Эта каноническая формула таинства евхаристии отражает у Клоссовского не только существенные для него конкретные догматические различия, обнаруживаемые в этом вопросе католичеством и протестанством (см. об этом в «Суфлере»), но и (быть может, прежде всего) весьма нетривиальную коллизию между двумя общими теологическими парадигмами - христианской и языческой, водораздел между которыми составляет догмат о воплощении, меняющий всю перспективу возможных теофаний, отношение к иконическим образам и вообще аксиомы зрительного восприятия. Действительно, в античности статуи имели покровительственный характер, но не были причастны к божественной сущности, тогда как после воплощения образ начинает выражать сверхъестественное в воспроизводящей его плотской, земной реальности
Отсюда, в частности, вытекает сложность языческого видения (в пандан к христианскому взгляду; ср. у Мессиана): множественность эпифаний и их непосредственность; непрестанность появлений, исчезновений, метаморфоз. Что не позволяло античному зрителю идентифицировать и тем более удержать явленное. Боги не выдавали ничего из своей сущности, а зритель эпифаний пребывал в вечно неустойчивом, опасном, чреватом катастрофой ожидании - при полной априорной безоблачности своего положения над ним довлел своеособый иррациональный удел, принимающий в античности форму/ образ рока: античная вселенная - это мир, где правит Unheimliche.

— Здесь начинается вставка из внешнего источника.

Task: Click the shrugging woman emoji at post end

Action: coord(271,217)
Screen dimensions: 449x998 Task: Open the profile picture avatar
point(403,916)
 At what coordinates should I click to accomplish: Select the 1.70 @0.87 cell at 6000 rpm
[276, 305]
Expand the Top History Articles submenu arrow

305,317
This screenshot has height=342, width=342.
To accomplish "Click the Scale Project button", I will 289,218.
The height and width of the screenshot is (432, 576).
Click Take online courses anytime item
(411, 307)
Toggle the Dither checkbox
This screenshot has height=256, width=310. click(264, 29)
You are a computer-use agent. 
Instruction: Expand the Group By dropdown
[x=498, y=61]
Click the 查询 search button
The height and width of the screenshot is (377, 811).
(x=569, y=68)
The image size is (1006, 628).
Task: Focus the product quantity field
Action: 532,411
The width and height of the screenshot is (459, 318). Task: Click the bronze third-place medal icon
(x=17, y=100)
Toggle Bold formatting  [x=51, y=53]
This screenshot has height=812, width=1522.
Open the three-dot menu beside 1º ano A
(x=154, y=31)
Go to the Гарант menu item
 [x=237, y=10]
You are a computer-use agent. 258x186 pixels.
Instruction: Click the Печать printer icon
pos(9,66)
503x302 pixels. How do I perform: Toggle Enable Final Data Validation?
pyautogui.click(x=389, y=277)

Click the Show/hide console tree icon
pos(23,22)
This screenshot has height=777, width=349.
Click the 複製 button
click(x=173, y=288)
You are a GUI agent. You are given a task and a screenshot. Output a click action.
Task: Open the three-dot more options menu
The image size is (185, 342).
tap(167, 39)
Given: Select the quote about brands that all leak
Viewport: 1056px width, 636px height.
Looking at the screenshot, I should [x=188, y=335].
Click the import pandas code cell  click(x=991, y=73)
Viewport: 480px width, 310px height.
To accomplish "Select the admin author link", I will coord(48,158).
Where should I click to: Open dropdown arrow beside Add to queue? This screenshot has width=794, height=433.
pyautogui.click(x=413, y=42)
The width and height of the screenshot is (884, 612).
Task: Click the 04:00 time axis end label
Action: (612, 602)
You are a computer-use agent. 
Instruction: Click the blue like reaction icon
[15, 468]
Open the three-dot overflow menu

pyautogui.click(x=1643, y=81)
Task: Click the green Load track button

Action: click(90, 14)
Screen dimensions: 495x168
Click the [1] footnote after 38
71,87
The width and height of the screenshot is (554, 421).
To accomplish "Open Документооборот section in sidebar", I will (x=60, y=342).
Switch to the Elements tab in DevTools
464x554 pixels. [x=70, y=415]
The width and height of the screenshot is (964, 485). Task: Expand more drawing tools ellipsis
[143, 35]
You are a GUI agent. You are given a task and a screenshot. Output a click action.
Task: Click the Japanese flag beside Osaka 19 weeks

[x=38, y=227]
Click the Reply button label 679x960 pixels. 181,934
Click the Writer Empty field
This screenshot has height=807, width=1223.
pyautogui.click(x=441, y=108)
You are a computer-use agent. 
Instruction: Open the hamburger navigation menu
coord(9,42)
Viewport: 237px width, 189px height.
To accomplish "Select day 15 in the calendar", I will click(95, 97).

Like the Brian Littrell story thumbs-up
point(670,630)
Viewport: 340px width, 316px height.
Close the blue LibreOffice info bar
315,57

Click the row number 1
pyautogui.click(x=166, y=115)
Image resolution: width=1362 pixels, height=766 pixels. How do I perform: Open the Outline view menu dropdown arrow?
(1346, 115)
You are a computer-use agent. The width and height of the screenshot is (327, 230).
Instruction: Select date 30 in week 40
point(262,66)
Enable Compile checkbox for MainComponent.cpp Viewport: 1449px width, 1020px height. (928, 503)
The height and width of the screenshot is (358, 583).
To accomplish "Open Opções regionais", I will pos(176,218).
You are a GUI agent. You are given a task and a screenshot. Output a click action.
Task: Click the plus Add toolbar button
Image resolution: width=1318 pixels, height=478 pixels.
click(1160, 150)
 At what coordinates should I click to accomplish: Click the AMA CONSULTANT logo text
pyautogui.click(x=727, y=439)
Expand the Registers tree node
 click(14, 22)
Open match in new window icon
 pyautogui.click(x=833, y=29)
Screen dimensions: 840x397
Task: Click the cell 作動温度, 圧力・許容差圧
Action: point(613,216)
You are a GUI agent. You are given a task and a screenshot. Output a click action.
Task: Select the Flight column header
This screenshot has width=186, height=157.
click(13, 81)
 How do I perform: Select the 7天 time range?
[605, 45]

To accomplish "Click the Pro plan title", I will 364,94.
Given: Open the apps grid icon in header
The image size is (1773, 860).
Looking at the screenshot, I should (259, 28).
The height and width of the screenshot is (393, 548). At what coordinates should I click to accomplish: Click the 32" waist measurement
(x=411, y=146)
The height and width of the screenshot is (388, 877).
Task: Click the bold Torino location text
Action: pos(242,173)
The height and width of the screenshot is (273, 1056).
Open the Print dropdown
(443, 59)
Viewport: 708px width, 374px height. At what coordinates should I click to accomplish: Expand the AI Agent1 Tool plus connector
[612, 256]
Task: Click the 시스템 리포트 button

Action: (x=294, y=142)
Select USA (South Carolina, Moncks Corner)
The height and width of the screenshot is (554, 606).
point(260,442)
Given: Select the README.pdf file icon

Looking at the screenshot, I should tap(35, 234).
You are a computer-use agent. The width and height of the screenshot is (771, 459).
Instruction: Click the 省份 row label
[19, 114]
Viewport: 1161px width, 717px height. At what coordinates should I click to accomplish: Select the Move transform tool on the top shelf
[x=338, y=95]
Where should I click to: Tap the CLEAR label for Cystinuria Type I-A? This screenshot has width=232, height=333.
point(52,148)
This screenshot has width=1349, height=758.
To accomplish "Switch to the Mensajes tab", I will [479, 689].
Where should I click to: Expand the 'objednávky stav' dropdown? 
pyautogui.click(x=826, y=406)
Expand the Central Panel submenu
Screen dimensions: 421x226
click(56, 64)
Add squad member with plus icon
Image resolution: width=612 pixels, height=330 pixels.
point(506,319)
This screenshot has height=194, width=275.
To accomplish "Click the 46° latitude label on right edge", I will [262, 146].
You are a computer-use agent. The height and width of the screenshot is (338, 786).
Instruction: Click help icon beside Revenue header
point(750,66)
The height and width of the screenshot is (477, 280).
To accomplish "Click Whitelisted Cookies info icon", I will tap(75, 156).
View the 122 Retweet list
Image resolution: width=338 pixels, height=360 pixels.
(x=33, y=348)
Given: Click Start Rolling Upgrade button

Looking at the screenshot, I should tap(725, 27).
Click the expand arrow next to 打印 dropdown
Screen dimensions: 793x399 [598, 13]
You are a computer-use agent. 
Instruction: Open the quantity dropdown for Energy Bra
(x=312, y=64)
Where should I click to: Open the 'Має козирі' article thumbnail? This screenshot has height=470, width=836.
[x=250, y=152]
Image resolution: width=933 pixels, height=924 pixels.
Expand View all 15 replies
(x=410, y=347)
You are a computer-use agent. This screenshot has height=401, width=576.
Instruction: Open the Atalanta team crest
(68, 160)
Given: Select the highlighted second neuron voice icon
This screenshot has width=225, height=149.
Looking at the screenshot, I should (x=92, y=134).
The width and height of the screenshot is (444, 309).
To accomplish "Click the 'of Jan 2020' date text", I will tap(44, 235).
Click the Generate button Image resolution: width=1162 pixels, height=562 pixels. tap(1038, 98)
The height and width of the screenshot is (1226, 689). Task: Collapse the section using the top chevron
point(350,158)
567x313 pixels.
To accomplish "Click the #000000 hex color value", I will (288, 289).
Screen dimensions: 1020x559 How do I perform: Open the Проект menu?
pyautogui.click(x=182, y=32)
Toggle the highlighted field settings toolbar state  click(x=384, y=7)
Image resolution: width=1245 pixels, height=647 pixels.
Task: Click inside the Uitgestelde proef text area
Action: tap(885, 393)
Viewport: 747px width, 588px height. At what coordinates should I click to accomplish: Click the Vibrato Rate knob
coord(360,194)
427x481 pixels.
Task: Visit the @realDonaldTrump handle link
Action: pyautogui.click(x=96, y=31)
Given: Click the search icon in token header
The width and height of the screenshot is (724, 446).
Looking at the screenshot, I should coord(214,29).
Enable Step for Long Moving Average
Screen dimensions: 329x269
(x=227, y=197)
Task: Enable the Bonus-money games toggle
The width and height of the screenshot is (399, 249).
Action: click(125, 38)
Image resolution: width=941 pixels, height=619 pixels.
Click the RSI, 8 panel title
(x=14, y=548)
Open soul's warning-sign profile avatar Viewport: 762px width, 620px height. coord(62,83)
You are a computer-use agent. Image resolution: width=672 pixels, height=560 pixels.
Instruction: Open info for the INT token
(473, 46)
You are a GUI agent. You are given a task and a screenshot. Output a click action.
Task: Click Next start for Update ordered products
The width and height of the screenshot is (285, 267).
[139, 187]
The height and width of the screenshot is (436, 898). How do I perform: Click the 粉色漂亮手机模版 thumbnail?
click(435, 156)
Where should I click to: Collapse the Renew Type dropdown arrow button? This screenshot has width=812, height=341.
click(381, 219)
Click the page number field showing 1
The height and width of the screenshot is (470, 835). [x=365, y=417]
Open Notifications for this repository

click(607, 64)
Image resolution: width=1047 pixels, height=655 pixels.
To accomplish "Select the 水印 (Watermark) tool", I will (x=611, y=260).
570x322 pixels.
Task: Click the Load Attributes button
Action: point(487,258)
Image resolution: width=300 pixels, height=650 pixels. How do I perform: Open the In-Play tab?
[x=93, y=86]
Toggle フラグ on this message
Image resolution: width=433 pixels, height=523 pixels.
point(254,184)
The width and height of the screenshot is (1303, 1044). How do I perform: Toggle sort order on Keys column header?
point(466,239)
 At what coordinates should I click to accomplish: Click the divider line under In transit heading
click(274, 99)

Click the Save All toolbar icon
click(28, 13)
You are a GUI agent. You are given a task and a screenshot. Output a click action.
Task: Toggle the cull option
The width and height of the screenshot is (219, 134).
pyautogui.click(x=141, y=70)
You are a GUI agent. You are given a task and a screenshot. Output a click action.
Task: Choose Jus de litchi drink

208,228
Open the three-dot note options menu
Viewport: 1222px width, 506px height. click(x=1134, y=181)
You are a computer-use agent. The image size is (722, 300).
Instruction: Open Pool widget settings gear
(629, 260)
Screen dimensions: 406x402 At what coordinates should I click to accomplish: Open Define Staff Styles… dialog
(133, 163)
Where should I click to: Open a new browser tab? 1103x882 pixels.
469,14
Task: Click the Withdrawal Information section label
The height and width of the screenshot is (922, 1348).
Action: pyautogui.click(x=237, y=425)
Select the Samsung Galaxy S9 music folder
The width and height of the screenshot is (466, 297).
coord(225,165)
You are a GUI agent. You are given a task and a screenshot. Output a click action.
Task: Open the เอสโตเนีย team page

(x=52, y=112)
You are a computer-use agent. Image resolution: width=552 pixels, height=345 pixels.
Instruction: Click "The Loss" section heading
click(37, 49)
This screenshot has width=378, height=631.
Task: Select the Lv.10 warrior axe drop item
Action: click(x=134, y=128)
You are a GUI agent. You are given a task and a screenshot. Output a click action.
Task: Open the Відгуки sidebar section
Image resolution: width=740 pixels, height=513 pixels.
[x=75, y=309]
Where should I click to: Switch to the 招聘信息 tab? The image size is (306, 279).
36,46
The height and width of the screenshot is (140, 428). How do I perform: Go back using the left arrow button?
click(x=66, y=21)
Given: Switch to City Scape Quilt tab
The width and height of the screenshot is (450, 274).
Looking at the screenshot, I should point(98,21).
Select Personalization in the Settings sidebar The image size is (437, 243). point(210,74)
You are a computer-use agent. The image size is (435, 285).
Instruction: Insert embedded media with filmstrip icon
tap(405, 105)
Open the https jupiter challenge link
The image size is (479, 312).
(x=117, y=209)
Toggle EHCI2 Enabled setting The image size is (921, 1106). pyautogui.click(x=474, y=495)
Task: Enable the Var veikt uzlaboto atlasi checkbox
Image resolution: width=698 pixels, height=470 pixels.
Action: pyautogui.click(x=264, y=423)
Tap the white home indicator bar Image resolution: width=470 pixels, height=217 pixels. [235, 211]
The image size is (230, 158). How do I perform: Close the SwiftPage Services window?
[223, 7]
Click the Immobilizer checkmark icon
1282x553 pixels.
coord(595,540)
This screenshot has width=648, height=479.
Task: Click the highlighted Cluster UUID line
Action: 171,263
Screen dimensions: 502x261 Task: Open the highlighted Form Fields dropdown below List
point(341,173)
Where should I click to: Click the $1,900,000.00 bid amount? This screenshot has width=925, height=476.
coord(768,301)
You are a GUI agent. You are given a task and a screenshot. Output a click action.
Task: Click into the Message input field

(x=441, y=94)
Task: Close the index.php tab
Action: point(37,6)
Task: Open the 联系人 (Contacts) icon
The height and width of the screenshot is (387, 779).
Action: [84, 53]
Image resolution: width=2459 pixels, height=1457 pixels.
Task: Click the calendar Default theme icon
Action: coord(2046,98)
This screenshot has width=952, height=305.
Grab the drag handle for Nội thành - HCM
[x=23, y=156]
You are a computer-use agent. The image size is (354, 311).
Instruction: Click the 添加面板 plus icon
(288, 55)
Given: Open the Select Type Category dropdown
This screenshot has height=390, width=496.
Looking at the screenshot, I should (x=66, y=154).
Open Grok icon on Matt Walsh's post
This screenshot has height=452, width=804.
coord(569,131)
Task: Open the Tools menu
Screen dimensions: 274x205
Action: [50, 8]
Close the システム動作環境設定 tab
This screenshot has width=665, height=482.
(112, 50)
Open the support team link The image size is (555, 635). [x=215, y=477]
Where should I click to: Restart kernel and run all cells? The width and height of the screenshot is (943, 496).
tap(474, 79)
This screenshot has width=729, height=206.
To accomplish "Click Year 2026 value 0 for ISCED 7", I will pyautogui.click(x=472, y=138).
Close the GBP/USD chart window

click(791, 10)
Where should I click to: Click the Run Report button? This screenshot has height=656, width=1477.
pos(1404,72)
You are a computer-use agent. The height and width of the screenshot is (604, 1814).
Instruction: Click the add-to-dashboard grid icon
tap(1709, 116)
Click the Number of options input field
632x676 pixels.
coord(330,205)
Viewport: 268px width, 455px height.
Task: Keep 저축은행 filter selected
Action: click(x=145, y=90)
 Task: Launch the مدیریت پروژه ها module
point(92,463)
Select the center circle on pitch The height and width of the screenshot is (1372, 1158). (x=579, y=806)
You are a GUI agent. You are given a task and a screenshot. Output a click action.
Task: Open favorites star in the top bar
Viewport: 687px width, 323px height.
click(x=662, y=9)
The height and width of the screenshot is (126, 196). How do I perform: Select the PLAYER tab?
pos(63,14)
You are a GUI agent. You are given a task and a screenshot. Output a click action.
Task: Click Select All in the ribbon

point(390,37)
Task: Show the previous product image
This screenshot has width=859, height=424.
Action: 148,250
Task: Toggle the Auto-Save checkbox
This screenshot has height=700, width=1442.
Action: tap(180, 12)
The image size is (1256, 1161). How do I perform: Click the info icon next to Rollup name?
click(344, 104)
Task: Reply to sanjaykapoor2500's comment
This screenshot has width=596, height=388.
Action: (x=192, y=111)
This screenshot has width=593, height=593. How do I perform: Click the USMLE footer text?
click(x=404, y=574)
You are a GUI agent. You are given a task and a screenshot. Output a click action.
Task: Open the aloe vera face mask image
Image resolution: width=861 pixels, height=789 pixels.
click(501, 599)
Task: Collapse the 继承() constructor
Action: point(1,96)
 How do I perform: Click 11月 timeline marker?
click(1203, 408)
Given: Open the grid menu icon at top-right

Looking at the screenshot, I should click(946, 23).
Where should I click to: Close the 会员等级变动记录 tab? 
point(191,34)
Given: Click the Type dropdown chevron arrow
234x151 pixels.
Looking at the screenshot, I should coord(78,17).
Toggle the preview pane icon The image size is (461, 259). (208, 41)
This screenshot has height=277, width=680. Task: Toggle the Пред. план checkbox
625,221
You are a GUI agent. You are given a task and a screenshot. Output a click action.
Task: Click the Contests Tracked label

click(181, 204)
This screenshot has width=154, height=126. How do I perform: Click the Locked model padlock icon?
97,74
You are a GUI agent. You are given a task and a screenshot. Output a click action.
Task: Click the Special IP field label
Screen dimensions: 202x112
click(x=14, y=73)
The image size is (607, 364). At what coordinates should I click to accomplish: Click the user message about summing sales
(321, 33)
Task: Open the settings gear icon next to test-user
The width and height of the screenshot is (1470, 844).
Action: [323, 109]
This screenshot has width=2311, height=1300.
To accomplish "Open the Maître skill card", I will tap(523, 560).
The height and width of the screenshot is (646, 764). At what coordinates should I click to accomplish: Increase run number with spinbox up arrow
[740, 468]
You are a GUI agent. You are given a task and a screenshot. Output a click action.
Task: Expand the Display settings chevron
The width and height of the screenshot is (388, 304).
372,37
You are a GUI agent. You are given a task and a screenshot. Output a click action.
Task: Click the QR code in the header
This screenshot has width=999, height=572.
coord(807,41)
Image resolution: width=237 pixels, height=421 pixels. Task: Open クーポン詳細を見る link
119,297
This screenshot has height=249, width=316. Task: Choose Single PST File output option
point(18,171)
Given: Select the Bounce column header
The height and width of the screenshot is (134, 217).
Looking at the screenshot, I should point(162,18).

Отсюда и «бафометовский» закон, наследуемый из нее художественным миром Клоссовского - закон универсального изменения. Проводником этого переноса оказывается, естественно, осуществляющий филиацию между язычеством и христианством Августин (один из чаще всего цитируемых или подразумеваемых Клоссовским авторов - вспомним хотя бы «одного знаменитого хулителя богов», упоминаемого в «Купании Дианы» или отступление о theologia theatrica в длинном примечании к нему). По словам гиппонского епископа, всматриваясь в самое себя, душа зрит отнюдь не нечто неизменное - и, следовательно, видит она заведомо не точно, неправильно. Если писатель некоторое время преследует тождественность одного из персонажей («физиономию», как он сам любит говорить), то лишь для того, чтобы тут же ее запутать, его раздвоив или смешав с другим - идет ли речь о Диане или Ожье, не говоря уже о Роберте.
Философски, с чего начинает свое блестящее эссе Фуко, многие из трактуемых Клоссовским проблем, а также и воображаемых ситуаций, являются преломлением унаследованной из феноменологии (но куда более древней) и столь популяр ной в новейшей французской философии - от Сартра до Левинаса, от Делеза до Бодрийяра - общей философской проблематики Того же и Другого (именно так, между прочим, следует переводить французское l’autre, а не, как подчас можно прочесть в русских переводах, Иное. Как раз куда более грубая, проводящая сущностный раздел идея инаковости, исключая свой «диалектический» переход в категорию того же (если иное устроено иначе, чем то же, то про другое подобная постановка вопроса просто бессмысленна), остается за скобками, подчеркнуто не имеет места в системе, например, Левинаса, а с другой стороны, обессмысливает само применение этих понятий в приложении к доктрине («подобию доктрины», говорит Клоссовски) вечного возвращения Ницше. Иначе говоря, другое (другой) - не обязательно иное (ср. alter ego; вообще исходное латинское alter - это один из двух, другой, второй, такой же, сходный, иногда - противоположный или переменившийся, но никогда не иной по сути), и это особенно важно в серийной вселенной Клоссовского, в которой инаковость, в силу зыбкости тождественности, постоянно обессмысливается, а другое ведет извечную тяжбу с тем же ). Сам Клоссовски практически не использует этих двух понятий и не обсуждает их проблематику; его темы - то «подобие доктрины», каковым является учение о вечном возвращении, и сама идея подобия.
При этом постоянно используемое Клоссовским для подобия как образа (во всех контекстах: и литературно-философском, и живописном) слово simulacre (лат. simulacrum) может привести к недопониманию, ибо не без его легкой руки оказалось в дальнейшем задействовано в качестве одного из терминов - сначала в философских идиолектах, а потом, под влиянием в основном Бодрийяра, и в общефилософском лексиконе. Надо учитывать, что, с легкостью родясь в этой новой своей ипостаси термина на русском как экзотический симулякр, это слово продолжает оставаться во французском (как и в остальных романских языках) самым обычным, не маркированным излишней ученостью, практически обиходным словом.